A moça tem uma filha adolescente, e não há como não pensar em toda
essa geração que está sendo doutrinada neste coletivismo bocó e
coitadista. E então a pobre criatura chegará à idade adulta. Incapaz de
lidar com a realidade e com todas as demandas da vida. Por não fazer o
mínimo esforço para se preparar para os conflitos, obrigações e cuidados
que a vida requer, resmunga:“Ah, o governo, esse governo”, blá, blá
blá… Por fim chega a hora de saírem quebrando tudo por aí, como fizeram
aqueles apaixonados por roupinhas da GAP, Nike e Adidas em Londres, ano
passado, e depois na USP. Sempre em nome de “um mundo melhor e mais
justo”, é claro.
Imagine esse modus pensandi aplicado à fé cristã. Pequei?

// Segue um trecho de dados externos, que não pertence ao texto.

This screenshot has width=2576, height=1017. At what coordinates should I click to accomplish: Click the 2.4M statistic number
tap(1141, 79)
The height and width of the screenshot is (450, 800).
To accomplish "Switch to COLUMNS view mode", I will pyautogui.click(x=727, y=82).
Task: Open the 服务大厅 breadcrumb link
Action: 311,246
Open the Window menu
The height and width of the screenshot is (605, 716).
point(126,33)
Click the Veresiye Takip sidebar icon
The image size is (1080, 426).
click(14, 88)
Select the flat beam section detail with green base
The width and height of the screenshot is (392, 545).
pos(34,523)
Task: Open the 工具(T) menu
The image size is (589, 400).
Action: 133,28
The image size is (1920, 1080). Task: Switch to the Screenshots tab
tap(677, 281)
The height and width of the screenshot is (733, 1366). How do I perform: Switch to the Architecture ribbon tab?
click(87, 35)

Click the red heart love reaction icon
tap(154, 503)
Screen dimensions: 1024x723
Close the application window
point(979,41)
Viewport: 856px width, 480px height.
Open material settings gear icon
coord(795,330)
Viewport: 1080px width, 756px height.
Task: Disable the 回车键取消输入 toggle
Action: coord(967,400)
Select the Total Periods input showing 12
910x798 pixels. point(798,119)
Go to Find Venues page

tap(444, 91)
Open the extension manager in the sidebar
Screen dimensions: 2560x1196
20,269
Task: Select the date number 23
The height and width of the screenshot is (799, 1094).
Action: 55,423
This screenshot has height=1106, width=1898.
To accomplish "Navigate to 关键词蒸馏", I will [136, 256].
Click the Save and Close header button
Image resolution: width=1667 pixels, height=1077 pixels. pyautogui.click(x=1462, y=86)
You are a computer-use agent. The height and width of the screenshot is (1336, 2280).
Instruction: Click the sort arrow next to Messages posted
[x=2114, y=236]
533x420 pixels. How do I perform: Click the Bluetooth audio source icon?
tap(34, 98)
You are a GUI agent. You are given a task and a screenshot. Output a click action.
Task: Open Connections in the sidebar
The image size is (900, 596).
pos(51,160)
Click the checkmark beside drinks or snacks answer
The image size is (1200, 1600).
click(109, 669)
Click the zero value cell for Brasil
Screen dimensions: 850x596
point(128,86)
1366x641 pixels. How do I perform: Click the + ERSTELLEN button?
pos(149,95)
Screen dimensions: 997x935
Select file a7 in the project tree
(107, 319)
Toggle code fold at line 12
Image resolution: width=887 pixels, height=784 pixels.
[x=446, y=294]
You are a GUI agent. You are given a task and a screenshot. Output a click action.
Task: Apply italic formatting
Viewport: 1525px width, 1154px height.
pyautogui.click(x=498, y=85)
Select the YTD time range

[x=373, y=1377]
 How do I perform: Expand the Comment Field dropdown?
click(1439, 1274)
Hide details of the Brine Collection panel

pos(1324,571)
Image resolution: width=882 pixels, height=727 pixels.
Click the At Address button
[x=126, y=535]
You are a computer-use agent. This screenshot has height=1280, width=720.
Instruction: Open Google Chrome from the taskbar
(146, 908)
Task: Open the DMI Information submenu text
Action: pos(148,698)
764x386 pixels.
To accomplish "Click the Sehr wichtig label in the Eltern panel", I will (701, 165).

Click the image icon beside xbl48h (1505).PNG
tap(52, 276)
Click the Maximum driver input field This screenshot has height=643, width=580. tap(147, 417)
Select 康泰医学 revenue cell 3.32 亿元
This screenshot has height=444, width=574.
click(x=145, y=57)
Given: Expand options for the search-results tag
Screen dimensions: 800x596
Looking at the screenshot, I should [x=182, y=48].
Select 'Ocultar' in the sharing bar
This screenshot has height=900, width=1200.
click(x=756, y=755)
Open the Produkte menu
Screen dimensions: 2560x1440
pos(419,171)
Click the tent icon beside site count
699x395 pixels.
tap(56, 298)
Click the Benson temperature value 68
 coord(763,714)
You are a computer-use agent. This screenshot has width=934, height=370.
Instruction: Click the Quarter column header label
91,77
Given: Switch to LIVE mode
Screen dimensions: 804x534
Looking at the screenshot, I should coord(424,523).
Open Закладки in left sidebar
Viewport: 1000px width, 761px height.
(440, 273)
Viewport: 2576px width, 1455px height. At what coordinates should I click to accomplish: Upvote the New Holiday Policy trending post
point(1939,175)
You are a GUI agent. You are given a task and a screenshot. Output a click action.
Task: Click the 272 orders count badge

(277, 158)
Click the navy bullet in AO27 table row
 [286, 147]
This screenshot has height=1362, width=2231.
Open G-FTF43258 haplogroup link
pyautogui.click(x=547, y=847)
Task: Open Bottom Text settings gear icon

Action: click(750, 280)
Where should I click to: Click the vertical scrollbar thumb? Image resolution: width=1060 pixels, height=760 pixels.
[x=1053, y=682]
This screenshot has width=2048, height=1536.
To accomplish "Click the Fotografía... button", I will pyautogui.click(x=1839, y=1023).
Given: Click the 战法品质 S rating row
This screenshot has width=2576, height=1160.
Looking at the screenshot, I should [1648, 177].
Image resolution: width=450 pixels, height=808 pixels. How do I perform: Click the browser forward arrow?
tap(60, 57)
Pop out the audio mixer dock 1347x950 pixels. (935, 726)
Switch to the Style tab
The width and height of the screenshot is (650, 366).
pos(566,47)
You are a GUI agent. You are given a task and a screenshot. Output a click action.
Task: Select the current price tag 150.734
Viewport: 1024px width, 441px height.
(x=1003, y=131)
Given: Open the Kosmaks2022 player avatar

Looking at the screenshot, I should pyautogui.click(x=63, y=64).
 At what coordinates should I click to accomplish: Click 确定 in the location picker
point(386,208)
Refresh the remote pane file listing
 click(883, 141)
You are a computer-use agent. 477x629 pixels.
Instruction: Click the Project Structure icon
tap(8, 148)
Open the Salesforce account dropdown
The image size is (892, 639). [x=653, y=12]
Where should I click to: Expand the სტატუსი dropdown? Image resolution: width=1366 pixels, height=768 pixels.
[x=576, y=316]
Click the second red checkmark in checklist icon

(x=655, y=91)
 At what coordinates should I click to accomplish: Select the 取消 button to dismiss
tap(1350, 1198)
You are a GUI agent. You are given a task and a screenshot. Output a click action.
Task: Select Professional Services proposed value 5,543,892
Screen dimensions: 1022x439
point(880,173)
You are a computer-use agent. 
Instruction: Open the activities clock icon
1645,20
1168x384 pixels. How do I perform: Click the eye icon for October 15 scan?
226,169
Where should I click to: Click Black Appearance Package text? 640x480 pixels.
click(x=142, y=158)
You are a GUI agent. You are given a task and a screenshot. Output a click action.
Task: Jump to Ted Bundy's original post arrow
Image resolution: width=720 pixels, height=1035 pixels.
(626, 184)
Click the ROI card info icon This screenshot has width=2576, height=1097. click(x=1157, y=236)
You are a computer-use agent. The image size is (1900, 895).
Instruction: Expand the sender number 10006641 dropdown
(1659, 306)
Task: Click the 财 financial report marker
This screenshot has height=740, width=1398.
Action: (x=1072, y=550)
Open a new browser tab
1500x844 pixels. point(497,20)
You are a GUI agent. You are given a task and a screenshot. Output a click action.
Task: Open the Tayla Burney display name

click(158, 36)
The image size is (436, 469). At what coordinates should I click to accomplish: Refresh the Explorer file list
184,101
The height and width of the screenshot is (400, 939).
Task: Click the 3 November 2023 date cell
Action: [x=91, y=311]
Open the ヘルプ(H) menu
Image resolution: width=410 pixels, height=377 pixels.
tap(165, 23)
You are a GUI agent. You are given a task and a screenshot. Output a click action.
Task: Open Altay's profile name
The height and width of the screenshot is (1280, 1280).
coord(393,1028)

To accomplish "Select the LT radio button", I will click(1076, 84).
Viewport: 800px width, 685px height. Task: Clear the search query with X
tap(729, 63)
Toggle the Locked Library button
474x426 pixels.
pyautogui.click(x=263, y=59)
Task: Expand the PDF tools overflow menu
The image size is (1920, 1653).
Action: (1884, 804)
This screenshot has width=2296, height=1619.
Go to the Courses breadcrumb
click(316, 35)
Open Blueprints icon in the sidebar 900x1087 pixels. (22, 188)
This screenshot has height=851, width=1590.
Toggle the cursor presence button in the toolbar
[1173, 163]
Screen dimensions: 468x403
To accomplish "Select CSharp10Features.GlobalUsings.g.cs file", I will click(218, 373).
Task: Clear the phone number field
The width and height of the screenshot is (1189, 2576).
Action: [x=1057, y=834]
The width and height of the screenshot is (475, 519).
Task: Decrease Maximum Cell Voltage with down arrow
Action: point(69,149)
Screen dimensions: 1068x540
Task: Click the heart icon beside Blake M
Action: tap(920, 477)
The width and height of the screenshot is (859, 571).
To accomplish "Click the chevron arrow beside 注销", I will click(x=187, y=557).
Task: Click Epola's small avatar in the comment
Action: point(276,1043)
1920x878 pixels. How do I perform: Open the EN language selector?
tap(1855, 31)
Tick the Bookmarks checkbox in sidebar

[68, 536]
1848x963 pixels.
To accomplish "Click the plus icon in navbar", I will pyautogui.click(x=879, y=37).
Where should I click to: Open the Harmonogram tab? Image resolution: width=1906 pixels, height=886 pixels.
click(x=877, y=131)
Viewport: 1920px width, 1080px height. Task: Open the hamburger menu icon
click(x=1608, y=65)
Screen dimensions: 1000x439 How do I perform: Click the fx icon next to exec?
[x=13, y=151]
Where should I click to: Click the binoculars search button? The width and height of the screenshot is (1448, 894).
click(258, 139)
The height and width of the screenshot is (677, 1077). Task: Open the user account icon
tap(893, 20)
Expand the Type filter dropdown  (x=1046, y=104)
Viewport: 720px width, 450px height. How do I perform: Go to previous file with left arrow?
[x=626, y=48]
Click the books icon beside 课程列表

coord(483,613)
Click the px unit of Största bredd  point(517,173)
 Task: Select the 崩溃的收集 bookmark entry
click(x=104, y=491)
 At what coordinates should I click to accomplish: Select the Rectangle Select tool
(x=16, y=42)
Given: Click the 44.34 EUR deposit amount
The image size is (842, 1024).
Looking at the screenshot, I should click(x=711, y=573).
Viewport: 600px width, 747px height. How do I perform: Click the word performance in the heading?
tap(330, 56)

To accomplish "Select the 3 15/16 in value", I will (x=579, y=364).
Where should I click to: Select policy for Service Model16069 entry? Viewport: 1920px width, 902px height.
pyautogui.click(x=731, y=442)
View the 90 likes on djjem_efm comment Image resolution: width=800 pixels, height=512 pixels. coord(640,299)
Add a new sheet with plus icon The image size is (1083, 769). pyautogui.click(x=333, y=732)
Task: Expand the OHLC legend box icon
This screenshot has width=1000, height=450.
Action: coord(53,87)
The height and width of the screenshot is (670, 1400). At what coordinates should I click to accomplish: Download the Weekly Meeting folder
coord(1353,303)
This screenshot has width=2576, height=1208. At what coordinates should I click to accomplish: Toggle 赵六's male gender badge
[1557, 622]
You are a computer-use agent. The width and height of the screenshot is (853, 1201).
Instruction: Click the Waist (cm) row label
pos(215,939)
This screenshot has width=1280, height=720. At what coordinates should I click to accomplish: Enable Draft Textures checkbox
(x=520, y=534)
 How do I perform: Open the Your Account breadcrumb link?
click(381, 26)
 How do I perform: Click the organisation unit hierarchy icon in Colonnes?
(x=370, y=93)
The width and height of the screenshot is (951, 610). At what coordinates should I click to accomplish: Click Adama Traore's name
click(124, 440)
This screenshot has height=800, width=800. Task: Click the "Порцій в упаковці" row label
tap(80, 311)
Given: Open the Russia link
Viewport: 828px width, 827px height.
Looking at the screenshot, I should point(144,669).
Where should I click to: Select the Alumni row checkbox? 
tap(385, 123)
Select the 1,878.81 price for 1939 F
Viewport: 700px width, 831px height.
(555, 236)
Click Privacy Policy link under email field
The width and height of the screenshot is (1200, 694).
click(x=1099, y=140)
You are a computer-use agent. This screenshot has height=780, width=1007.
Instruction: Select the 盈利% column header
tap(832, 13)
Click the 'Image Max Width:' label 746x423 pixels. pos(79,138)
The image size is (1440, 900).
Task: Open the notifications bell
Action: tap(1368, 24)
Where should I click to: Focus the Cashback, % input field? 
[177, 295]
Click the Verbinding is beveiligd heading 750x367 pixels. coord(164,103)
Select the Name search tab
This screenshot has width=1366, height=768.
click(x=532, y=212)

Culpa de Adão. De Eva. Dos meus pais, que não me ensinaram. Do diabo,
que enganou Eva. Do demônio, que me influenciou. Daí, para dizer que a
culpa é de Deus, que criou o diabo, é um pulo. Pulo para a apostasia.
Pulo para o inferno, pois com Deus não se brinca.
Lembro-me então de obras como “A rebelião das massas”, de Ortega y
Gasset, “A invasão vertical dos bárbaros”, do grande Mário Ferreira de
Santos, e da psicologia coletiva de Gustave Le Bon. Cada vez mais
fundamentais para compreenderem uma época em que o filistinismo e o
hedonismo egoísta e presunçoso tomou conta de tudo.
O país “cresce” (pifiamente) e o cidadão se infantiliza. Porque para
ser adulto, para crescer, o ser humano precisa, no mínimo, ser
responsável por si mesmo e estar ciente de que aquilo que plantar,
colherá. Não há saída; quem quer virar gente de verdade precisa de
desafios. E não olhar para si como merecedor de zilhões de direitos. Uma
verdade que pode tornar qualquer pessoa adulta, mais forte, humilde,
livre e determinada é simples de ser dita: “ninguém deve absolutamente
nada a você”. Lembrar-se disso todos os dias pode fazer um bem enorme.
Portanto, quando você assistir àquela propaganda do governo falando
nos seus direitos, pode saber: ou é para te infantilizar, para te
imbecilizar, ou para te impor um dever. Normalmente um dever desses que
são praticamente punições: votar, ir à escola engolir o lixo idiotizante
preparado pelo MEC, ou tomar estas vacinas de origem e eficácia
duvidosas que tem aparecido mundo afora. Sem falar, é claro, em mais
impostos. Nada é de graça nesse mundo, meu caro leitor.
Se o brasileiro ainda acredita mais no poder da propaganda e da
benesse estatal do que em sua responsabilidade pessoal, em sua
capacidade de traçar, ao menos em certa medida, seu próprio destino,
tudo o que merece mesmo é ser governado pelos amigos de Hugo Chávez, de
Ahmadinejad, de Evo Morales, Fidel Castro, entre outros delinquentes que
pintam e bordam lá nas conferências da ONU, essa “vigarista da pior
espécie”, como bem a considerava o velho Nélson Rodrigues.